= Reading text =
* start *
Date: Tue, 24 Dec 2024 16:46:53 +0000
From: Luis Machado <luis.machado@....com>
To: Vincent Guittot <vincent.guittot@...aro.org>, mingo@...hat.com,
 peterz@...radead.org, juri.lelli@...hat.com, dietmar.eggemann@....com,
 rostedt@...dmis.org, bsegall@...gle.com, mgorman@...e.de,
 vschneid@...hat.com, lukasz.luba@....com, rafael.j.wysocki@...el.com,
 linux-kernel@...r.kernel.org
Cc: qyousef@...alina.io, hongyan.xia2@....com, pierre.gondois@....com,
 christian.loehle@....com, qperret@...gle.com
Subject: Re: [PATCH 3/7 v2] sched/fair: Rework feec() to use cost instead of
 spare capacity

Hi,

Just spotted a few things amidst going through the series to get a feel
for what it is trying to accomplish. Feel free to take or ignore the
suggestions, as they're mostly cosmetic anyway.

On 12/17/24 16:07, Vincent Guittot wrote:
> feec() looks for the CPU with highest spare capacity in a PD assuming that
> it will be the best CPU from a energy efficiency PoV because it will
> require the smallest increase of OPP. Although this is true generally
> speaking, this policy also filters some others CPUs which will be as
> efficients because of using the same OPP.
> In fact, we really care about the cost of the new OPP that will be
> selected to handle the waking task. In many cases, several CPUs will end
> up selecting the same OPP and as a result using the same energy cost. In
> these cases, we can use other metrics to select the best CPU for the same
> energy cost.
> 
> Rework feec() to look 1st for the lowest cost in a PD and then the most
> performant CPU between CPUs. The cost of the OPP remains the only
> comparison criteria between Performance Domains.
* end *
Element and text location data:
* start *
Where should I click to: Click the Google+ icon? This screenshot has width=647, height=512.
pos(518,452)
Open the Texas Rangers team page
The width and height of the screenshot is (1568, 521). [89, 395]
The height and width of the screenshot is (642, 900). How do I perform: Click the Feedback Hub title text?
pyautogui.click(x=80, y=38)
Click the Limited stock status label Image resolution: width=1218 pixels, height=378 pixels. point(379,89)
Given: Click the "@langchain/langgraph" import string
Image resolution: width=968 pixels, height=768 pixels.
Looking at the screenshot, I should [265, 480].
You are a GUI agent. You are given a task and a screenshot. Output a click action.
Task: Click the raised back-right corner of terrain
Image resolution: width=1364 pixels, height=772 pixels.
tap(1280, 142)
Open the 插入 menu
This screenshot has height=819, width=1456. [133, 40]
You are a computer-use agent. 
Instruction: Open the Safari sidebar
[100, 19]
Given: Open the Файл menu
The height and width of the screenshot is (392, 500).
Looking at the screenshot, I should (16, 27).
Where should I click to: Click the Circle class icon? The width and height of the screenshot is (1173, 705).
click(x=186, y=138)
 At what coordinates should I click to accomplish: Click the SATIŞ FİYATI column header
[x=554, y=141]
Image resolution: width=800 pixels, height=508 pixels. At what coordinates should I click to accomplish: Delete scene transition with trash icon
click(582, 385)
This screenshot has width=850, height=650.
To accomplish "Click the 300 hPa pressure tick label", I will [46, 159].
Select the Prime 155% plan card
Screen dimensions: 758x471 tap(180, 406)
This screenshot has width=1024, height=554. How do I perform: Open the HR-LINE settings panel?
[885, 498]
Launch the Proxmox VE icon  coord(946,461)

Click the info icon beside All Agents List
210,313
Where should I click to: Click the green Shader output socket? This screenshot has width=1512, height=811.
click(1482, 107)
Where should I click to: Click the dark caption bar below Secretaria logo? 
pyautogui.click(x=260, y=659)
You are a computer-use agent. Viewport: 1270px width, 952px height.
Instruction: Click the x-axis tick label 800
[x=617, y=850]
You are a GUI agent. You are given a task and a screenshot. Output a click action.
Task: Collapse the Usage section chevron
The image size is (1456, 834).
* end *
= Short problem 1 =
Write out the stretch of the patch review email from "Just spotted a" through "the same OPP.", copying it word for word.
= Short problem 2 =
Extract the stretch of the entries from their first line through the line containing "Looking at the screenshot, I should [265, 480].", and reproduce those lines unchanged.

= Final answer 1 =
Just spotted a few things amidst going through the series to get a feel
for what it is trying to accomplish. Feel free to take or ignore the
suggestions, as they're mostly cosmetic anyway.

On 12/17/24 16:07, Vincent Guittot wrote:
> feec() looks for the CPU with highest spare capacity in a PD assuming that
> it will be the best CPU from a energy efficiency PoV because it will
> require the smallest increase of OPP. Although this is true generally
> speaking, this policy also filters some others CPUs which will be as
> efficients because of using the same OPP.

= Final answer 2 =
Where should I click to: Click the Google+ icon? This screenshot has width=647, height=512.
pos(518,452)
Open the Texas Rangers team page
The width and height of the screenshot is (1568, 521). [89, 395]
The height and width of the screenshot is (642, 900). How do I perform: Click the Feedback Hub title text?
pyautogui.click(x=80, y=38)
Click the Limited stock status label Image resolution: width=1218 pixels, height=378 pixels. point(379,89)
Given: Click the "@langchain/langgraph" import string
Image resolution: width=968 pixels, height=768 pixels.
Looking at the screenshot, I should [265, 480].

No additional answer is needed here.